Set task. Return, word for word, the portion of the terrorism insurance passage below starting with "The insurance marketplace" and going on through "insurance and reinsurance.".

Congress has approved an extension to the Terrorism Risk Insurance Act of 2002, which was set to terminate on December 31, 2005. The legislation, the Terrorism Risk Insurance Extension Act of 2005 ("TRIA"), extends the original program for an additional two years to December 31, 2007, and increases both the industry retention and the size of the event required to trigger the public backstop. President Bush is expected to sign the legislation into law.

Background of TRIA

The insurance marketplace was severely disrupted following the September 11, 2001 terrorist attacks. The threat of terrorism produced uncertainty as insurance underwriters and reinsurers limited or eliminated many forms of coverage for injuries and damage arising from terrorist attacks. This impacted a wide range of businesses that were not able to obtain adequate coverage for terrorism exposures arising from their commercial activities. In response, the federal government enacted TRIA, which was intended to stabilize the market and facilitate the development of a stand-alone private market for terrorism insurance and reinsurance.

Since its enactment, TRIA has required insurers to offer terrorism coverage to their commercial policyholders and has established a governmental reinsurance backstop for 90% of losses, to a cap of $100 billion, on events that cause total damage exceeding certain "insurer deductibles" that are based on the insurer's prior-year commercial property and casualty direct earned premium.

Supplied material.
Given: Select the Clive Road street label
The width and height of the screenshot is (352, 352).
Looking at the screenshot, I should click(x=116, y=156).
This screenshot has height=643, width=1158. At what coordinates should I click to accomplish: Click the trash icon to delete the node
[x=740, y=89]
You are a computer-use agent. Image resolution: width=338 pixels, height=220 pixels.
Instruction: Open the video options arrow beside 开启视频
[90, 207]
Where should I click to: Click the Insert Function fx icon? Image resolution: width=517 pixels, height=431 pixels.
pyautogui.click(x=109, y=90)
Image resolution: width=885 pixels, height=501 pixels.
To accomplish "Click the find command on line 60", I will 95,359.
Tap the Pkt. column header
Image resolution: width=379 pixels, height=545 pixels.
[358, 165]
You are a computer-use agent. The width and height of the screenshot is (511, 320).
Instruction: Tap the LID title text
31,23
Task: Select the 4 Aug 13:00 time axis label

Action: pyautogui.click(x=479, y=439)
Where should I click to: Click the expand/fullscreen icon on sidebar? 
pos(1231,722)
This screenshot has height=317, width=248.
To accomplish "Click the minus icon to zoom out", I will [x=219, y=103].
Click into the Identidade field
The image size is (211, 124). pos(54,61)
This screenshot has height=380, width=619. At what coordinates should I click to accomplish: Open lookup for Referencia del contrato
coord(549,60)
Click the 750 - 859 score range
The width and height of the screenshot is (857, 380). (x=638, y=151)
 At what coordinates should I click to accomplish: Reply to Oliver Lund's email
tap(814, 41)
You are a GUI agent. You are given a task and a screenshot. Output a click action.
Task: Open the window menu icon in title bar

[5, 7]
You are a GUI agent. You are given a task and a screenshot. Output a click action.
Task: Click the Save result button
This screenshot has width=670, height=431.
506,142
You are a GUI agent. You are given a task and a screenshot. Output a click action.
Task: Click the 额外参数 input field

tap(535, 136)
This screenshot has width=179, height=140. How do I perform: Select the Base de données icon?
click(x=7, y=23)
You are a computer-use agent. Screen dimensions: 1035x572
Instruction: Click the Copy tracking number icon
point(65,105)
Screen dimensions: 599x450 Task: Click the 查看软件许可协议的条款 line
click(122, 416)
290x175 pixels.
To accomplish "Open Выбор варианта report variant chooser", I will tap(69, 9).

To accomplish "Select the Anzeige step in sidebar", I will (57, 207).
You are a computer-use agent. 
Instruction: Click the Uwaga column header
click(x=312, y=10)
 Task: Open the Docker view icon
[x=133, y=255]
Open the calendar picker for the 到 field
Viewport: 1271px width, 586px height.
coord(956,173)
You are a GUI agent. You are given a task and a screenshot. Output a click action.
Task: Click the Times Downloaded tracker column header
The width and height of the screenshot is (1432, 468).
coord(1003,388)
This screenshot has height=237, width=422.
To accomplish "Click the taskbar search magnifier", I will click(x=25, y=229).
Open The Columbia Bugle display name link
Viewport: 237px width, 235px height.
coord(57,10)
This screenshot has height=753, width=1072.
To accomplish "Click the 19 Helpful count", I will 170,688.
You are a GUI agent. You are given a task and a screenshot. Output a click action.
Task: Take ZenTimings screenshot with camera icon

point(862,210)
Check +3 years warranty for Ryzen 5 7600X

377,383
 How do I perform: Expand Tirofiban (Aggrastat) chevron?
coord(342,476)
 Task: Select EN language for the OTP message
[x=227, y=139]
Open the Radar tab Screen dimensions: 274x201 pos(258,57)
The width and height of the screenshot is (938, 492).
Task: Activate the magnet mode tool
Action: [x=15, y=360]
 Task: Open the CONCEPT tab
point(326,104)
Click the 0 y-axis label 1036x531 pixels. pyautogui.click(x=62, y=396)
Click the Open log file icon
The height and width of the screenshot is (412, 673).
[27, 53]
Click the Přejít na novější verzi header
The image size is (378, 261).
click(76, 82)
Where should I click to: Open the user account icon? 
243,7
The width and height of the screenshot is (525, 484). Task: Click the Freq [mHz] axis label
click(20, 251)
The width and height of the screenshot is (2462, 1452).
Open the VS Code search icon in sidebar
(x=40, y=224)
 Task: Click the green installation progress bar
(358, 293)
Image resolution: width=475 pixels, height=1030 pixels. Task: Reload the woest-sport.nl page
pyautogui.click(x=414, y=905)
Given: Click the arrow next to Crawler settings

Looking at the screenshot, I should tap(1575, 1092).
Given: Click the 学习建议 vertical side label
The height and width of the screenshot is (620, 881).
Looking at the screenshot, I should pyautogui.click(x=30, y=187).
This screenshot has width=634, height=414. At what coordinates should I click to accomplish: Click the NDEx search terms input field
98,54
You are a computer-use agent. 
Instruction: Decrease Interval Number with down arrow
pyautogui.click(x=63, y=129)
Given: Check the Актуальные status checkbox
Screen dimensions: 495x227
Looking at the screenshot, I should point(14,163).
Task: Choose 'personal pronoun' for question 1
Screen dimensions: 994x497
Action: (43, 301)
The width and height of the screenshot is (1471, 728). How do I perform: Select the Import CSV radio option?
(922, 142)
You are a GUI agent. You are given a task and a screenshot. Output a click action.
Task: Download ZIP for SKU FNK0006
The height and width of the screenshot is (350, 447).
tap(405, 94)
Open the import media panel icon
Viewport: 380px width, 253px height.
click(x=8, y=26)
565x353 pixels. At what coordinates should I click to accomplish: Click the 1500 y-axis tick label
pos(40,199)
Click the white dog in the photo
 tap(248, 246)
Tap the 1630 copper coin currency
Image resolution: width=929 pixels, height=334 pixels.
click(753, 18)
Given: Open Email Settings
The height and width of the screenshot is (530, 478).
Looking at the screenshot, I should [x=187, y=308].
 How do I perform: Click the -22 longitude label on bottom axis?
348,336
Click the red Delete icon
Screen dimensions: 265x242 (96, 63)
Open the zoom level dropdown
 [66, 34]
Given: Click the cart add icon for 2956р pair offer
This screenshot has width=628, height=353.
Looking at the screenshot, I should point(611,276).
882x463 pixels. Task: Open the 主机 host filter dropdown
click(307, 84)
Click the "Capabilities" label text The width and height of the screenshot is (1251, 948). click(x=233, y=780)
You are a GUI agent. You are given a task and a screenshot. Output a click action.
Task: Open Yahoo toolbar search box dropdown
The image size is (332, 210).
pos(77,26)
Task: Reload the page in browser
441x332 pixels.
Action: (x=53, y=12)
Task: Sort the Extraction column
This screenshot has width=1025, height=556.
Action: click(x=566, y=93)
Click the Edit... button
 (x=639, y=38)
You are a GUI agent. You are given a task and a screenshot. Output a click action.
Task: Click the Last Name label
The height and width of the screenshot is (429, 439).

Written response.
The insurance marketplace was severely disrupted following the September 11, 2001 terrorist attacks. The threat of terrorism produced uncertainty as insurance underwriters and reinsurers limited or eliminated many forms of coverage for injuries and damage arising from terrorist attacks. This impacted a wide range of businesses that were not able to obtain adequate coverage for terrorism exposures arising from their commercial activities. In response, the federal government enacted TRIA, which was intended to stabilize the market and facilitate the development of a stand-alone private market for terrorism insurance and reinsurance.